**AIM OF THE TASK:** Please reproduce each line of the data below exactly as shown.

**MATERIAL PROVIDED:**
_ _ _ _ _

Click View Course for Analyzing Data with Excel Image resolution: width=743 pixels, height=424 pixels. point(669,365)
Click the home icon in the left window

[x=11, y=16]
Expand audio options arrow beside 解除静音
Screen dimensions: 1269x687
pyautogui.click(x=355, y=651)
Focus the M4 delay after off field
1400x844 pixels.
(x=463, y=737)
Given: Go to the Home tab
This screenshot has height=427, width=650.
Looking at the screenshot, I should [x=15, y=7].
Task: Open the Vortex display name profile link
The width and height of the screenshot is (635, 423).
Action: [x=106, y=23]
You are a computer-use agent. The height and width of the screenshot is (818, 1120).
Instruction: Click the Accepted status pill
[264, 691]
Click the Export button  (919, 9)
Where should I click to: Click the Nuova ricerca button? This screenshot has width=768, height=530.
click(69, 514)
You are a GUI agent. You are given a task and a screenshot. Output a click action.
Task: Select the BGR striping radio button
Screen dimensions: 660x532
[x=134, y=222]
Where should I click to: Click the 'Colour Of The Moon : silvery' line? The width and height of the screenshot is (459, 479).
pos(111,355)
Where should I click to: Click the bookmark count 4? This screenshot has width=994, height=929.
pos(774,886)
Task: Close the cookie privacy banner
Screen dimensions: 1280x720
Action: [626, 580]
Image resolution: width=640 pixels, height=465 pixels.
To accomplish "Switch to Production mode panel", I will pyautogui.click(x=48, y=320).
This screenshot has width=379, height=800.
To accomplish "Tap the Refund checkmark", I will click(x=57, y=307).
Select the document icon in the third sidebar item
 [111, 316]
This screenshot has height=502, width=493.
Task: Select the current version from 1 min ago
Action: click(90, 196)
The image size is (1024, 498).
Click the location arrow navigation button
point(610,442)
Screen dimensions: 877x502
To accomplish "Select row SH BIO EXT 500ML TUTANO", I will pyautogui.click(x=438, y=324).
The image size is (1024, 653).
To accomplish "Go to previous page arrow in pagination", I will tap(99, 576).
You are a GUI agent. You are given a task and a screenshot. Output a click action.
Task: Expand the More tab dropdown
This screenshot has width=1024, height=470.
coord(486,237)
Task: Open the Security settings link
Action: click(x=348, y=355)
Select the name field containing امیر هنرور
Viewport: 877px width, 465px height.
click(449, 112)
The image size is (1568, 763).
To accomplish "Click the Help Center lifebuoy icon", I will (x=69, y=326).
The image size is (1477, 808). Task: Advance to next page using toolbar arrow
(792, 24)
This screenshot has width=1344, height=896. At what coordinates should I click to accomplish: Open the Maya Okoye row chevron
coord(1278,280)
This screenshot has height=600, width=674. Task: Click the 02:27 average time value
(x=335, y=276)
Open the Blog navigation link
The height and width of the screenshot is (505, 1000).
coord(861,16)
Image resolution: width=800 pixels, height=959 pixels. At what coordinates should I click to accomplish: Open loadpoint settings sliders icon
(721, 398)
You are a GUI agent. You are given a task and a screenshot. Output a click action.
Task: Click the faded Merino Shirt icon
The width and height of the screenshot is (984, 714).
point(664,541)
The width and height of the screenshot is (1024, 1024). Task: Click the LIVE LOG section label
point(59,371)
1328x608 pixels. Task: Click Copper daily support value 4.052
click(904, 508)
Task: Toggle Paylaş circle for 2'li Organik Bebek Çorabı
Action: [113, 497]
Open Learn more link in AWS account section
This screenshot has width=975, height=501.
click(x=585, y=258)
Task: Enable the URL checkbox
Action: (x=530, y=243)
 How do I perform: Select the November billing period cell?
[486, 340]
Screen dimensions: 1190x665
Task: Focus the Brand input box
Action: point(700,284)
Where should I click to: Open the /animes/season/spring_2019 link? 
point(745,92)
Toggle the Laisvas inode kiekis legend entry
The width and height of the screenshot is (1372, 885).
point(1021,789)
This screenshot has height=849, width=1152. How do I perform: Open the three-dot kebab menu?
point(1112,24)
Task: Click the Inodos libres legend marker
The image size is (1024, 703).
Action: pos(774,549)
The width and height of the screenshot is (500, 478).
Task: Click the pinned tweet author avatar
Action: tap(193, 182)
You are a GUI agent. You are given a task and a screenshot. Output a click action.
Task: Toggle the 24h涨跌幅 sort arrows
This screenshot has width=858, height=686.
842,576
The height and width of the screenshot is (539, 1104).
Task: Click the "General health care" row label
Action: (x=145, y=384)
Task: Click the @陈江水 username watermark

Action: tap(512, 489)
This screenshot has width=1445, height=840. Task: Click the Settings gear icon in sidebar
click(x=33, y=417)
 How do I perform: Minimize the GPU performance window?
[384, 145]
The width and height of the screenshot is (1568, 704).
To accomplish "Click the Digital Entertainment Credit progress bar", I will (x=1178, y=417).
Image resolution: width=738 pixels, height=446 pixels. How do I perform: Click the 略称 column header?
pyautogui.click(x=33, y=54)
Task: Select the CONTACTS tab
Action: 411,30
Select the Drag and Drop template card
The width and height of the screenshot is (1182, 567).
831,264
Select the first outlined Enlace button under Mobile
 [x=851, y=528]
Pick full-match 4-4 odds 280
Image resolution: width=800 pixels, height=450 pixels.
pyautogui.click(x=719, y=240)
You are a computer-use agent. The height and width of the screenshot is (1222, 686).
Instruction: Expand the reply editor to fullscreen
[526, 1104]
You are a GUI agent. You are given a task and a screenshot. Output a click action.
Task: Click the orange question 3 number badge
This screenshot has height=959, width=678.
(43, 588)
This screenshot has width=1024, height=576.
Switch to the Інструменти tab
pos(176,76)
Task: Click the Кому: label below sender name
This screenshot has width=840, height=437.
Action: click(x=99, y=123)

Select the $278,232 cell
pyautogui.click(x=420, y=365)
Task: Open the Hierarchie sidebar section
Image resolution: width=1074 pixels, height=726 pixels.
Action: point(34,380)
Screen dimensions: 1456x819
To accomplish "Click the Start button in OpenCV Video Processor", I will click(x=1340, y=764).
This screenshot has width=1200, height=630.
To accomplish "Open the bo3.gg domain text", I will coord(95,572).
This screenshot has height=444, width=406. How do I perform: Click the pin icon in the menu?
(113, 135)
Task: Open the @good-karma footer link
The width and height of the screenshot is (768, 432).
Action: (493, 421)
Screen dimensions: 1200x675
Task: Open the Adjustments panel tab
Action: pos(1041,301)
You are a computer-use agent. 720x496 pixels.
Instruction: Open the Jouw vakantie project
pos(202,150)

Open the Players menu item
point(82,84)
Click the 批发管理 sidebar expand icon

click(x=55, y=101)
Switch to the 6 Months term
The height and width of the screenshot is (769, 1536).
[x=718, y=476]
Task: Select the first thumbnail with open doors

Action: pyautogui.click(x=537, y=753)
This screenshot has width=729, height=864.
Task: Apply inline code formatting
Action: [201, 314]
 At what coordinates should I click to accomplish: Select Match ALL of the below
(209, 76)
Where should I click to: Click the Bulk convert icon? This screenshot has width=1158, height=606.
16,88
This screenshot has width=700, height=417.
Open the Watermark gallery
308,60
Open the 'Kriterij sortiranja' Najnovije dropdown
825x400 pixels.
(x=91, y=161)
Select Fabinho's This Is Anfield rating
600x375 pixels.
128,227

_ _ _ _ _

**YOUR RESPONSE:**
Click View Course for Analyzing Data with Excel Image resolution: width=743 pixels, height=424 pixels. point(669,365)
Click the home icon in the left window

[x=11, y=16]
Expand audio options arrow beside 解除静音
Screen dimensions: 1269x687
pyautogui.click(x=355, y=651)
Focus the M4 delay after off field
1400x844 pixels.
(x=463, y=737)
Given: Go to the Home tab
This screenshot has height=427, width=650.
Looking at the screenshot, I should [x=15, y=7].
Task: Open the Vortex display name profile link
The width and height of the screenshot is (635, 423).
Action: [x=106, y=23]
You are a computer-use agent. The height and width of the screenshot is (818, 1120).
Instruction: Click the Accepted status pill
[264, 691]
Click the Export button  (919, 9)
Where should I click to: Click the Nuova ricerca button? This screenshot has width=768, height=530.
click(69, 514)
You are a GUI agent. You are given a task and a screenshot. Output a click action.
Task: Select the BGR striping radio button
Screen dimensions: 660x532
[x=134, y=222]
Where should I click to: Click the 'Colour Of The Moon : silvery' line? The width and height of the screenshot is (459, 479).
pos(111,355)
Where should I click to: Click the bookmark count 4? This screenshot has width=994, height=929.
pos(774,886)
Task: Close the cookie privacy banner
Screen dimensions: 1280x720
Action: [626, 580]
Image resolution: width=640 pixels, height=465 pixels.
To accomplish "Switch to Production mode panel", I will pyautogui.click(x=48, y=320).
This screenshot has width=379, height=800.
To accomplish "Tap the Refund checkmark", I will click(x=57, y=307).
Select the document icon in the third sidebar item
 [111, 316]
This screenshot has height=502, width=493.
Task: Select the current version from 1 min ago
Action: click(90, 196)
The image size is (1024, 498).
Click the location arrow navigation button
point(610,442)
Screen dimensions: 877x502
To accomplish "Select row SH BIO EXT 500ML TUTANO", I will pyautogui.click(x=438, y=324).
The image size is (1024, 653).
To accomplish "Go to previous page arrow in pagination", I will tap(99, 576).
You are a GUI agent. You are given a task and a screenshot. Output a click action.
Task: Expand the More tab dropdown
This screenshot has width=1024, height=470.
coord(486,237)
Task: Open the Security settings link
Action: click(x=348, y=355)
Select the name field containing امیر هنرور
Viewport: 877px width, 465px height.
click(449, 112)
The image size is (1568, 763).
To accomplish "Click the Help Center lifebuoy icon", I will (x=69, y=326).
The image size is (1477, 808). Task: Advance to next page using toolbar arrow
(792, 24)
This screenshot has width=1344, height=896. At what coordinates should I click to accomplish: Open the Maya Okoye row chevron
coord(1278,280)
This screenshot has height=600, width=674. Task: Click the 02:27 average time value
(x=335, y=276)
Open the Blog navigation link
The height and width of the screenshot is (505, 1000).
coord(861,16)
Image resolution: width=800 pixels, height=959 pixels. At what coordinates should I click to accomplish: Open loadpoint settings sliders icon
(721, 398)
You are a GUI agent. You are given a task and a screenshot. Output a click action.
Task: Click the faded Merino Shirt icon
The width and height of the screenshot is (984, 714).
point(664,541)
The width and height of the screenshot is (1024, 1024). Task: Click the LIVE LOG section label
point(59,371)
1328x608 pixels. Task: Click Copper daily support value 4.052
click(904, 508)
Task: Toggle Paylaş circle for 2'li Organik Bebek Çorabı
Action: [113, 497]
Open Learn more link in AWS account section
This screenshot has width=975, height=501.
click(x=585, y=258)
Task: Enable the URL checkbox
Action: (x=530, y=243)
 How do I perform: Select the November billing period cell?
[486, 340]
Screen dimensions: 1190x665
Task: Focus the Brand input box
Action: point(700,284)
Where should I click to: Open the /animes/season/spring_2019 link? 
point(745,92)
Toggle the Laisvas inode kiekis legend entry
The width and height of the screenshot is (1372, 885).
point(1021,789)
This screenshot has height=849, width=1152. How do I perform: Open the three-dot kebab menu?
point(1112,24)
Task: Click the Inodos libres legend marker
The image size is (1024, 703).
Action: pos(774,549)
The width and height of the screenshot is (500, 478).
Task: Click the pinned tweet author avatar
Action: tap(193, 182)
You are a GUI agent. You are given a task and a screenshot. Output a click action.
Task: Toggle the 24h涨跌幅 sort arrows
This screenshot has width=858, height=686.
842,576
The height and width of the screenshot is (539, 1104).
Task: Click the "General health care" row label
Action: (x=145, y=384)
Task: Click the @陈江水 username watermark

Action: tap(512, 489)
This screenshot has width=1445, height=840. Task: Click the Settings gear icon in sidebar
click(x=33, y=417)
 How do I perform: Minimize the GPU performance window?
[384, 145]
The width and height of the screenshot is (1568, 704).
To accomplish "Click the Digital Entertainment Credit progress bar", I will (x=1178, y=417).
Image resolution: width=738 pixels, height=446 pixels. How do I perform: Click the 略称 column header?
pyautogui.click(x=33, y=54)
Task: Select the CONTACTS tab
Action: 411,30
Select the Drag and Drop template card
The width and height of the screenshot is (1182, 567).
831,264
Select the first outlined Enlace button under Mobile
 [x=851, y=528]
Pick full-match 4-4 odds 280
Image resolution: width=800 pixels, height=450 pixels.
pyautogui.click(x=719, y=240)
You are a computer-use agent. The height and width of the screenshot is (1222, 686).
Instruction: Expand the reply editor to fullscreen
[526, 1104]
You are a GUI agent. You are given a task and a screenshot. Output a click action.
Task: Click the orange question 3 number badge
This screenshot has height=959, width=678.
(43, 588)
This screenshot has width=1024, height=576.
Switch to the Інструменти tab
pos(176,76)
Task: Click the Кому: label below sender name
This screenshot has width=840, height=437.
Action: click(x=99, y=123)

Select the $278,232 cell
pyautogui.click(x=420, y=365)
Task: Open the Hierarchie sidebar section
Image resolution: width=1074 pixels, height=726 pixels.
Action: point(34,380)
Screen dimensions: 1456x819
To accomplish "Click the Start button in OpenCV Video Processor", I will click(x=1340, y=764).
This screenshot has width=1200, height=630.
To accomplish "Open the bo3.gg domain text", I will coord(95,572).
This screenshot has height=444, width=406. How do I perform: Click the pin icon in the menu?
(113, 135)
Task: Open the @good-karma footer link
The width and height of the screenshot is (768, 432).
Action: (493, 421)
Screen dimensions: 1200x675
Task: Open the Adjustments panel tab
Action: pos(1041,301)
You are a computer-use agent. 720x496 pixels.
Instruction: Open the Jouw vakantie project
pos(202,150)

Open the Players menu item
point(82,84)
Click the 批发管理 sidebar expand icon

click(x=55, y=101)
Switch to the 6 Months term
The height and width of the screenshot is (769, 1536).
[x=718, y=476]
Task: Select the first thumbnail with open doors

Action: pyautogui.click(x=537, y=753)
This screenshot has width=729, height=864.
Task: Apply inline code formatting
Action: [201, 314]
 At what coordinates should I click to accomplish: Select Match ALL of the below
(209, 76)
Where should I click to: Click the Bulk convert icon? This screenshot has width=1158, height=606.
16,88
This screenshot has width=700, height=417.
Open the Watermark gallery
308,60
Open the 'Kriterij sortiranja' Najnovije dropdown
825x400 pixels.
(x=91, y=161)
Select Fabinho's This Is Anfield rating
600x375 pixels.
128,227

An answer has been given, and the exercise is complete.